Question

A virus is present in $$1$$ in $$250$$ of a group of sheep. To make testing for the virus possible, a quick test is used on each individual sheep. However, the test is not completely reliable. A sheep with the virus tests positive in $$85\%$$ of cases and a healthy sheep tests positive in $$5\%$$ of cases.
What is the probability that a randomly chosen sheep will have the virus and will test negative?

Answer

**step1** Understanding the problem

The problem asks us to find the probability that a randomly selected sheep both has the virus and tests negative for it. We are given information about how common the virus is among sheep, and how reliable the test is for sheep with and without the virus.

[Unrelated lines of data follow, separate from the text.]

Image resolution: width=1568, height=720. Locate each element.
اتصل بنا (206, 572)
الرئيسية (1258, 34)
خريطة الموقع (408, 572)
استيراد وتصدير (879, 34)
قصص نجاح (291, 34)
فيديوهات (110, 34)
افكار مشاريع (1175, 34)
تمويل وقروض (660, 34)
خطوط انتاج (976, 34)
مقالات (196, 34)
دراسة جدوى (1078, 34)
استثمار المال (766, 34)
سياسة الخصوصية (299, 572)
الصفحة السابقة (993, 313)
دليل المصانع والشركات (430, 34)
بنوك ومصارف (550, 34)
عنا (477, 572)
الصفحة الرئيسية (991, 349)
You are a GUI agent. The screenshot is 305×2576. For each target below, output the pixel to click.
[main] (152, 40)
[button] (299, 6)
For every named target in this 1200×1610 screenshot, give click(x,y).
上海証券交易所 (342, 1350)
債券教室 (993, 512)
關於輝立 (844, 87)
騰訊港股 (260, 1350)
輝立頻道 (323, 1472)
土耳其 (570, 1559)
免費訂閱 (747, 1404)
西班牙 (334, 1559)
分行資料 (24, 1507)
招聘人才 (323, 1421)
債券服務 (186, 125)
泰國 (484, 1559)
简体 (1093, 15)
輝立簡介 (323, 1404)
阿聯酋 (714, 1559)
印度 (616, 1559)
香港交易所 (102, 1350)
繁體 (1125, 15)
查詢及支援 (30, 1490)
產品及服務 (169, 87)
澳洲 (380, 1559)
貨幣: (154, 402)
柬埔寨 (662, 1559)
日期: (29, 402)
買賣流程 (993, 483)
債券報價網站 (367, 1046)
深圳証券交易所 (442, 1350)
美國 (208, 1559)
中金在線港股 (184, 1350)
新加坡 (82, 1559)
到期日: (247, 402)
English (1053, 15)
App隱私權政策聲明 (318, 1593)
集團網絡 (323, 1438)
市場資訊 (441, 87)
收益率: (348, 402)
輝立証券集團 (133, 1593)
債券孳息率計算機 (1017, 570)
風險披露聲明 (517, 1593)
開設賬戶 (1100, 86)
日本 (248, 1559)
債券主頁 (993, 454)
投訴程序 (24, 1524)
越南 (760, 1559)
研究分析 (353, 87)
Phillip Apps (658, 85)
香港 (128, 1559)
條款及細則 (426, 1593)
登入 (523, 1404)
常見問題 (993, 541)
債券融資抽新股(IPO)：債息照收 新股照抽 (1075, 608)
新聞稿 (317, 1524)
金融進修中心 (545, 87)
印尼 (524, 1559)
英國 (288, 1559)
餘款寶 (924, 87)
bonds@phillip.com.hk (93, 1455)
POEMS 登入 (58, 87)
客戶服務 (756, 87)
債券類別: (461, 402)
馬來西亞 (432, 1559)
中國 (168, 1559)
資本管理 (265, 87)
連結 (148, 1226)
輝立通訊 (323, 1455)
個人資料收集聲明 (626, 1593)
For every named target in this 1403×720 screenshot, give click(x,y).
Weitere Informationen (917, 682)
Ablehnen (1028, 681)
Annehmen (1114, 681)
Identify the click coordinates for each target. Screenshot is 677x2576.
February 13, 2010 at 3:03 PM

**step2** Identifying the probability of a sheep having the virus

We are told that the virus is present in $$1$$ in $$250$$ of a group of sheep. This means the probability of a randomly chosen sheep having the virus is $$\frac{1}{250}$$.

**step3** Identifying the probability of a sheep with the virus testing negative

The problem states that a sheep with the virus tests positive in $$85\%$$ of cases. If it tests positive in $$85\%$$ of cases, then it must test negative in the remaining percentage of cases.
To find this percentage, we subtract the positive test percentage from $$100\%$$:
$$100\% - 85\% = 15\%$$
So, the probability that a sheep *with the virus* tests negative is $$15\%$$.

**step4** Converting the percentage to a fraction

To perform calculations easily, we convert the percentage $$15\%$$ into a fraction:
$$15\% = \frac{15}{100}$$

**step5** Calculating the probability of both events happening

To find the probability that a randomly chosen sheep has the virus AND tests negative, we multiply the probability of having the virus by the probability of a sick sheep testing negative:
$$P(\text{Virus and Test Negative}) = P(\text{Virus}) \times P(\text{Test Negative | Virus})$$
$$P(\text{Virus and Test Negative}) = \frac{1}{250} \times \frac{15}{100}$$

**step6** Performing the multiplication

Now, we multiply the two fractions:
Multiply the numerators: $$1 \times 15 = 15$$
Multiply the denominators: $$250 \times 100 = 25000$$
So, the probability is $$\frac{15}{25000}$$.

**step7** Simplifying the fraction

The fraction $$\frac{15}{25000}$$ can be simplified. Both the numerator ($$15$$) and the denominator ($$25000$$) are divisible by $$5$$.
Divide the numerator by $$5$$: $$15 \div 5 = 3$$
Divide the denominator by $$5$$: $$25000 \div 5 = 5000$$
Therefore, the simplified probability is $$\frac{3}{5000}$$.